Top of MATERIAL FOR THE TASK
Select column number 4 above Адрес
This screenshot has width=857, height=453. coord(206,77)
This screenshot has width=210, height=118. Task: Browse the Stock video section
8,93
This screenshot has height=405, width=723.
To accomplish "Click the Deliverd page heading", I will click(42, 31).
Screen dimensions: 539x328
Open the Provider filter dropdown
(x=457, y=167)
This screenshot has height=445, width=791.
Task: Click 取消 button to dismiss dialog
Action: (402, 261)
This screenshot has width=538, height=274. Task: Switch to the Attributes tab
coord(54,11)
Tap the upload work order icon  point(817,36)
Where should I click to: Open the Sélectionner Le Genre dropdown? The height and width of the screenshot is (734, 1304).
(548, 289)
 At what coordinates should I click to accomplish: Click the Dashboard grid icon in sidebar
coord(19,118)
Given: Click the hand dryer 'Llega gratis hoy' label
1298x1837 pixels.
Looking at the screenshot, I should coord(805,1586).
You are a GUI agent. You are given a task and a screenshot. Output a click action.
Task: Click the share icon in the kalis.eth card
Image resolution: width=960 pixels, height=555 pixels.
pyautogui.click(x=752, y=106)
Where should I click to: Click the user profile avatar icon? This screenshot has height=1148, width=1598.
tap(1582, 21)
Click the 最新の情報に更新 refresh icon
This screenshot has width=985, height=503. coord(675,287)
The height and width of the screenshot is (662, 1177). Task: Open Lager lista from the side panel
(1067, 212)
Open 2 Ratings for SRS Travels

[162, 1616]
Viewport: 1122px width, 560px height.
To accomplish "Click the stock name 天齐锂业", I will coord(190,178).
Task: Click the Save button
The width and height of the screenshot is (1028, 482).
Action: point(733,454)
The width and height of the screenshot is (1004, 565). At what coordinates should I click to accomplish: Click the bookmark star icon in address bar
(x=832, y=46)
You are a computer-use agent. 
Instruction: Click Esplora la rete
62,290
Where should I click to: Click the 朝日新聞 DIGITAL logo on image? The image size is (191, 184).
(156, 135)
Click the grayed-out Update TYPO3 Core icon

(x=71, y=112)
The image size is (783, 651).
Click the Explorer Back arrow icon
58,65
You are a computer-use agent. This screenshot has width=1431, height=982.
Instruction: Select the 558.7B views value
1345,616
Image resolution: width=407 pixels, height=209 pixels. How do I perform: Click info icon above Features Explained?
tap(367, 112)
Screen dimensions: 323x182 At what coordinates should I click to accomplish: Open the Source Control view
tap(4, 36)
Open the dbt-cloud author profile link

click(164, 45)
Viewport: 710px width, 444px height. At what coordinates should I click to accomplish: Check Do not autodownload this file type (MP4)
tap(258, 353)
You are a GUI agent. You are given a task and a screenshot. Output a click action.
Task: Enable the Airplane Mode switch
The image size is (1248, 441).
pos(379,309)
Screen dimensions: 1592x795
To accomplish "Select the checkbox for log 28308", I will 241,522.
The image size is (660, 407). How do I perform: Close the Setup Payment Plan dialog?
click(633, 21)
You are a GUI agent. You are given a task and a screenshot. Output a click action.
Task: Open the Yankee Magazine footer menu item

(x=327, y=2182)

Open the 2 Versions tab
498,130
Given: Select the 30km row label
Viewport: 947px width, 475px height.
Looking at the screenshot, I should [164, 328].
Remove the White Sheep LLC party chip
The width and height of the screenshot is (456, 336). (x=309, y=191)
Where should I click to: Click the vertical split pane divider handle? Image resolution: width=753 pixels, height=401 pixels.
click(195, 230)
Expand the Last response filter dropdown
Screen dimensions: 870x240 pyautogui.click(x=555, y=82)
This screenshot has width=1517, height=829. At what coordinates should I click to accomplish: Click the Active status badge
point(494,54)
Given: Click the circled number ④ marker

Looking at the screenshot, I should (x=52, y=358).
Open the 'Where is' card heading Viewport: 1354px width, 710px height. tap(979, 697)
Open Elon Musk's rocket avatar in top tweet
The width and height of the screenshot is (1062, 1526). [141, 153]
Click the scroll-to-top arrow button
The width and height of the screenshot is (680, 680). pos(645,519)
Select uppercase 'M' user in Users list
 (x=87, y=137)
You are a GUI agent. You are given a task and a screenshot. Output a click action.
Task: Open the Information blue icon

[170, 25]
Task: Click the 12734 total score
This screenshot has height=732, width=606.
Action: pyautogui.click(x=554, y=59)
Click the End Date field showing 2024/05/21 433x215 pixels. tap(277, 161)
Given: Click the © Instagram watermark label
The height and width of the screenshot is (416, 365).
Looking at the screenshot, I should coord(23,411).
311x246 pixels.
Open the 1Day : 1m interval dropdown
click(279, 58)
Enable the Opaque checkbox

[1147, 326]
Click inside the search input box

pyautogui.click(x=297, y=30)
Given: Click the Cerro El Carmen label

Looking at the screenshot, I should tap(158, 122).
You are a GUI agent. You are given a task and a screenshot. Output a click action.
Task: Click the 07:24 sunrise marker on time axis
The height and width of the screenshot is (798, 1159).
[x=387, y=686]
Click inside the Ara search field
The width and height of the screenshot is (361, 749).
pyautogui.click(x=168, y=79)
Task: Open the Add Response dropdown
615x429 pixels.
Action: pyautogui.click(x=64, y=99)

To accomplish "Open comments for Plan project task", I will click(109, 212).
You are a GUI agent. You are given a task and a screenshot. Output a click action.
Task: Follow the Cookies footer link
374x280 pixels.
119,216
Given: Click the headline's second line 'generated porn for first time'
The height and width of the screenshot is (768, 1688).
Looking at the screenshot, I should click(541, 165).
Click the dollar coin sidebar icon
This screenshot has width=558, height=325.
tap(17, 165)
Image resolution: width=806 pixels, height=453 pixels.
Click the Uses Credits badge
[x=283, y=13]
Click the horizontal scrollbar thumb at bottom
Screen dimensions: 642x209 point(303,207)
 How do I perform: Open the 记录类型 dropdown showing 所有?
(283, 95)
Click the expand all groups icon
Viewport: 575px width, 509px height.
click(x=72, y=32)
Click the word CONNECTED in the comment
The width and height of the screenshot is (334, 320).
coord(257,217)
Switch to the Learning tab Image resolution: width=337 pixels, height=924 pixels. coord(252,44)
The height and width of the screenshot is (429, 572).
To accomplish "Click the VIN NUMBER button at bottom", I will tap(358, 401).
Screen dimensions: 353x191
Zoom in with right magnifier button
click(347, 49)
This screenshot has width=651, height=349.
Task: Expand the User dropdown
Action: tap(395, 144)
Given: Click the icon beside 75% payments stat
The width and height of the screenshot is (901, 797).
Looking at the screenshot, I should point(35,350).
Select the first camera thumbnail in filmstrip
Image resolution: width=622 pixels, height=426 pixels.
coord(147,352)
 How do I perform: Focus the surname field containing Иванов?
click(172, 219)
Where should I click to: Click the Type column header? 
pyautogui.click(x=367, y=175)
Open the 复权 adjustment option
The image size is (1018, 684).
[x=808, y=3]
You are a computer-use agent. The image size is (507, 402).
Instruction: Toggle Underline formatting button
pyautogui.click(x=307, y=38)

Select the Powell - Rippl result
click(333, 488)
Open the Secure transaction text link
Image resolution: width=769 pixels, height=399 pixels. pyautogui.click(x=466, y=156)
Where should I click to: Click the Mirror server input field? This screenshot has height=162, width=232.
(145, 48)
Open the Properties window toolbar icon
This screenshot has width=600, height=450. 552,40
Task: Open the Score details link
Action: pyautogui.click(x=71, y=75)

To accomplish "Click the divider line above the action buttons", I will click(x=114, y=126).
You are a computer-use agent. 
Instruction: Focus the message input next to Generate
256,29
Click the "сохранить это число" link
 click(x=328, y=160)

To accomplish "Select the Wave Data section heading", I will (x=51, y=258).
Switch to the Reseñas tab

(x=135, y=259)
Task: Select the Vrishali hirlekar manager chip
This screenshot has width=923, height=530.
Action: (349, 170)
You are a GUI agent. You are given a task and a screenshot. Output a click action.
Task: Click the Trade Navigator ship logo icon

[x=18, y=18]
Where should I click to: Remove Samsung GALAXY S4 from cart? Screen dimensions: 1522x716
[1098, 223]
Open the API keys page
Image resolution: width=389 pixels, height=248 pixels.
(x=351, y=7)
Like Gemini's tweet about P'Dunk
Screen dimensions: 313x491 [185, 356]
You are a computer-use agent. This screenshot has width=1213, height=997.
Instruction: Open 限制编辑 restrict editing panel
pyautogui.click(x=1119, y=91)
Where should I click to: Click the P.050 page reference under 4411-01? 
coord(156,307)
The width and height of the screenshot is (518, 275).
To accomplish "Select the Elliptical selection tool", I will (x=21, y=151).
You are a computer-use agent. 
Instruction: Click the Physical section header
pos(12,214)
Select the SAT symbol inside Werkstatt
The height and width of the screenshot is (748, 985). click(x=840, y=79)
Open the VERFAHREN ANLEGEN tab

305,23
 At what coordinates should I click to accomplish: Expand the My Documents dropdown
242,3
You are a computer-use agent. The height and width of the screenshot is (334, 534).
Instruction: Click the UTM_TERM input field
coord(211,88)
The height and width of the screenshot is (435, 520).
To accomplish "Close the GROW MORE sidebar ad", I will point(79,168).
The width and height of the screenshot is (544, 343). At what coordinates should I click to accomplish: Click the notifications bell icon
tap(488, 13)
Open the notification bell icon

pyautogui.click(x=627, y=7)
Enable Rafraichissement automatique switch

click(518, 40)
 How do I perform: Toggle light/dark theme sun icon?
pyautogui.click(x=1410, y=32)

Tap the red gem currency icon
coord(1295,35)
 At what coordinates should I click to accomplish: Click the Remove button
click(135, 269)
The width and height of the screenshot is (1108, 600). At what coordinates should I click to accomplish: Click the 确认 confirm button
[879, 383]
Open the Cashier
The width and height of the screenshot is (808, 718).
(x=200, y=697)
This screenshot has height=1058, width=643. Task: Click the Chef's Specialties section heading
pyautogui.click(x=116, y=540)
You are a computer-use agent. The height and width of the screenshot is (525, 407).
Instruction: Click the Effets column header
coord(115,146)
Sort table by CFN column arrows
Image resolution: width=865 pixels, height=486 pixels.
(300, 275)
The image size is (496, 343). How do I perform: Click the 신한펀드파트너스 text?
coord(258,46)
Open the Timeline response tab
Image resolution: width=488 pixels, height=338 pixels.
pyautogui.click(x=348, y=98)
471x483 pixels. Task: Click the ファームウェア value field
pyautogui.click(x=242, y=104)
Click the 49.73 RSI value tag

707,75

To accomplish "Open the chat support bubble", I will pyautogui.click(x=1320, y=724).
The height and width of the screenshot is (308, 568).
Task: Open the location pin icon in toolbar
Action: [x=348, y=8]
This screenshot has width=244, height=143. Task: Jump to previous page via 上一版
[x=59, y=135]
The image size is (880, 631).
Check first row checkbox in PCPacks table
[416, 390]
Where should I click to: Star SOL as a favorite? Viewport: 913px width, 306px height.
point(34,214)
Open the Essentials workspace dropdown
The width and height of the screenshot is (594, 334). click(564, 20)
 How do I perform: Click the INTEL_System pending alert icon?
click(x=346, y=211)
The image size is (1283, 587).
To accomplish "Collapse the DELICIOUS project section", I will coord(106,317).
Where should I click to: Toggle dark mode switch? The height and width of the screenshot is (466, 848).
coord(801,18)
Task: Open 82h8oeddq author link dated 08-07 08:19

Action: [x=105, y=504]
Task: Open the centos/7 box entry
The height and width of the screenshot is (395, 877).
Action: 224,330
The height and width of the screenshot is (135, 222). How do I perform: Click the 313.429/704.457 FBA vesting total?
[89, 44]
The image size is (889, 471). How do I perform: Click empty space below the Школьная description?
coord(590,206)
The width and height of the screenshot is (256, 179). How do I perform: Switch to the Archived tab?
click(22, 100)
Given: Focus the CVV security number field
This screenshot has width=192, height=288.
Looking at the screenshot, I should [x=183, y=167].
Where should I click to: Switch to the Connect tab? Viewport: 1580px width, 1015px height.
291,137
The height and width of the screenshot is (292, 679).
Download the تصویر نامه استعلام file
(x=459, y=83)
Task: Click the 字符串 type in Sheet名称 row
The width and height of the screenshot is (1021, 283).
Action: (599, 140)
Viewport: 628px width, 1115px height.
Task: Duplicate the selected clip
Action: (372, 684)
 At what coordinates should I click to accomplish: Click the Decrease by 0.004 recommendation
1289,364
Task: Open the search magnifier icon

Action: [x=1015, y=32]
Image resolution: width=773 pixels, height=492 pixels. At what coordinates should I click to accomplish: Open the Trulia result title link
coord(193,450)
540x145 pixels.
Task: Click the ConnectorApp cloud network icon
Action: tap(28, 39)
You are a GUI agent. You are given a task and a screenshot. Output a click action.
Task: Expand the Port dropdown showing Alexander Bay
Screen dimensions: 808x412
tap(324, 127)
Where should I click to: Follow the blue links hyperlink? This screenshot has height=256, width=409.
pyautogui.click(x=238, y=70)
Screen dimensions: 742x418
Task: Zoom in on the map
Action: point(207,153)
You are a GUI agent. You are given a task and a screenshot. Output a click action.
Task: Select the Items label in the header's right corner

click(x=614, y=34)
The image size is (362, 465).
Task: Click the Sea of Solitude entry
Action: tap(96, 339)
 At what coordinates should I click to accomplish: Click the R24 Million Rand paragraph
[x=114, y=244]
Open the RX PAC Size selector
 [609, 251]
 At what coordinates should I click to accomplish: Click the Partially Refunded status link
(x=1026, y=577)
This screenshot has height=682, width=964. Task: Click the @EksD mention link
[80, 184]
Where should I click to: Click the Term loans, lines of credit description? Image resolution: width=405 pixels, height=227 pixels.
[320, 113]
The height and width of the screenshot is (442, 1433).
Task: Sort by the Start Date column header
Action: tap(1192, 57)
Bottom of MATERIAL FOR THE TASK
Reproduce exactly the lines from the beginning of the entries above up to and including the line that contains "Screen dimensions: 539x328".

> OUTPUT OF THE TASK:
Select column number 4 above Адрес
This screenshot has width=857, height=453. coord(206,77)
This screenshot has width=210, height=118. Task: Browse the Stock video section
8,93
This screenshot has height=405, width=723.
To accomplish "Click the Deliverd page heading", I will click(42, 31).
Screen dimensions: 539x328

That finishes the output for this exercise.